Illinois road trip brings Gophers players home

by Sarah Mitchell

While Minnesota’s football team celebrated a homecoming victory in the Metrodome on Saturday, three women’s volleyball players celebrated a homecoming on the road.
Freshman defensive specialist Ali Berres, sophomore middle blocker Heather Baxter and sophomore outside hitter Lisa Aschenbrenner all returned to their home state this past weekend as the 24th-ranked Gophers (14-7 overall, 4-6 in the Big Ten) took on No. 18 Illinois.
Berres, who is from Naperville, Ill., could have been sporting orange and navy this season but opted to become a Gopher instead. Minnesota coach Mike Hebert, who coached the Illini for 13 seasons before joining the Gophers program in 1996, had an impact on Berres sacrificing the opportunity to play in front of the hometown crowd.
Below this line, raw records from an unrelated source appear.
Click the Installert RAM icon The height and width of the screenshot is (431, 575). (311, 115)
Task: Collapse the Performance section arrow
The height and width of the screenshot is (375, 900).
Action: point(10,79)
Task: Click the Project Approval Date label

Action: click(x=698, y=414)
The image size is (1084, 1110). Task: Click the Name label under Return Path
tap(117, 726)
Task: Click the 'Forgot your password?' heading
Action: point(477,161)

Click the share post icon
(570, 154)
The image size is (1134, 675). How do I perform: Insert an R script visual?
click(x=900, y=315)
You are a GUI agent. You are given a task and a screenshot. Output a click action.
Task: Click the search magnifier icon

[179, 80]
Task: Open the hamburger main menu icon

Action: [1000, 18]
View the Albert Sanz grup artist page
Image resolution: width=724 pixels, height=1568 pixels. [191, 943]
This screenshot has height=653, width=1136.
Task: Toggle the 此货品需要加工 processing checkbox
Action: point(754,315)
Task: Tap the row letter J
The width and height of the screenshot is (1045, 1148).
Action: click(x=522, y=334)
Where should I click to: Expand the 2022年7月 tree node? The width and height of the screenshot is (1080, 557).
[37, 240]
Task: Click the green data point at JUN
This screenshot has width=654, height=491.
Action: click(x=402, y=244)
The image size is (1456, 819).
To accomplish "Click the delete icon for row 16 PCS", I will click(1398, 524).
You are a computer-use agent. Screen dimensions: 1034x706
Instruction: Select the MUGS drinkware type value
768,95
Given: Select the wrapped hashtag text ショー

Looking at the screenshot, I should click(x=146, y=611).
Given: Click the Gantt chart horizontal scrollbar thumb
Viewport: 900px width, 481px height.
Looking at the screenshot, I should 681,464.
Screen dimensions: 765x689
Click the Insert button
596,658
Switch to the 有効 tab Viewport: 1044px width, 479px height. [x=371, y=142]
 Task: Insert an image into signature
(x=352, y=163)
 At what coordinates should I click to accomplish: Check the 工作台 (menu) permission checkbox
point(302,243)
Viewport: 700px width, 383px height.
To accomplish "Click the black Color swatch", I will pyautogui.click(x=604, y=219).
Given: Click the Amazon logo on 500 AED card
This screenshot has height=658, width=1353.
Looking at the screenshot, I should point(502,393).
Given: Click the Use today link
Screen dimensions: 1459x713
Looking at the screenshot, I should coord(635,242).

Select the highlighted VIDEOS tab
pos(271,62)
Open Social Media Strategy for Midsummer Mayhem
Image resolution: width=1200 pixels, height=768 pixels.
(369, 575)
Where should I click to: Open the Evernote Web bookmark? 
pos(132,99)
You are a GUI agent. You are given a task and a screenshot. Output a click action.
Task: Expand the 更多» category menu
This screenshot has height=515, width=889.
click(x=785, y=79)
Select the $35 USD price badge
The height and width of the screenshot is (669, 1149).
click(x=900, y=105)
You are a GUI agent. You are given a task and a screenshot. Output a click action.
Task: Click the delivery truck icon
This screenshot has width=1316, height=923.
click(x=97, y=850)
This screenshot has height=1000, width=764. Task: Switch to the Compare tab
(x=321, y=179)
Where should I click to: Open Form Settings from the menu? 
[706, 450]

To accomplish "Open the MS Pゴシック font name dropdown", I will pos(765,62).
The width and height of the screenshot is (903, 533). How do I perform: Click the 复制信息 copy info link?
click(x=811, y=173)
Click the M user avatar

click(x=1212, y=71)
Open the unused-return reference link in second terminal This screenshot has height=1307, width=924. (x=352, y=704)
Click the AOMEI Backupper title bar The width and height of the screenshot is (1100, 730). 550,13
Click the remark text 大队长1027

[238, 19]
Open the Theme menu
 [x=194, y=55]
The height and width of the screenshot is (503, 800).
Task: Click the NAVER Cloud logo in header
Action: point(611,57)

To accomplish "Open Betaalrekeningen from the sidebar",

“I pretty much came here for the coaching staff,” Berres said. “And more or less, the defensive specialist position was open here.”
Baxter, who wasn’t as thrilled to return home because her parents travel to every match, chose Minnesota for similar reasons. The Aurora, Ill., native said she would be playing for Hebert this season, whether it was in Illinois or in Minnesota.
“I liked Mike better than the new coach,” Baxter said. “Now I don’t regret it.”
Unfortunately for the families, the Gophers lost 3-0. But as a consolation, the match did not lack competition.
Berres said the Gophers performed better than expected, making Minnesota’s 3-2 loss to an unranked Purdue team Friday more frustrating.
“We kind of rose to the occasion,” Berres said. “Personally, I didn’t take the (Illinois) loss that hard.”
Rocks and jocks
Hanging out with longtime friends was the theme of Berres’ weekend. On Friday night, Berres had to maintain a fierce composure as her best friend since kindergarten, Christy Case, stood on the Boilermakers side of the net.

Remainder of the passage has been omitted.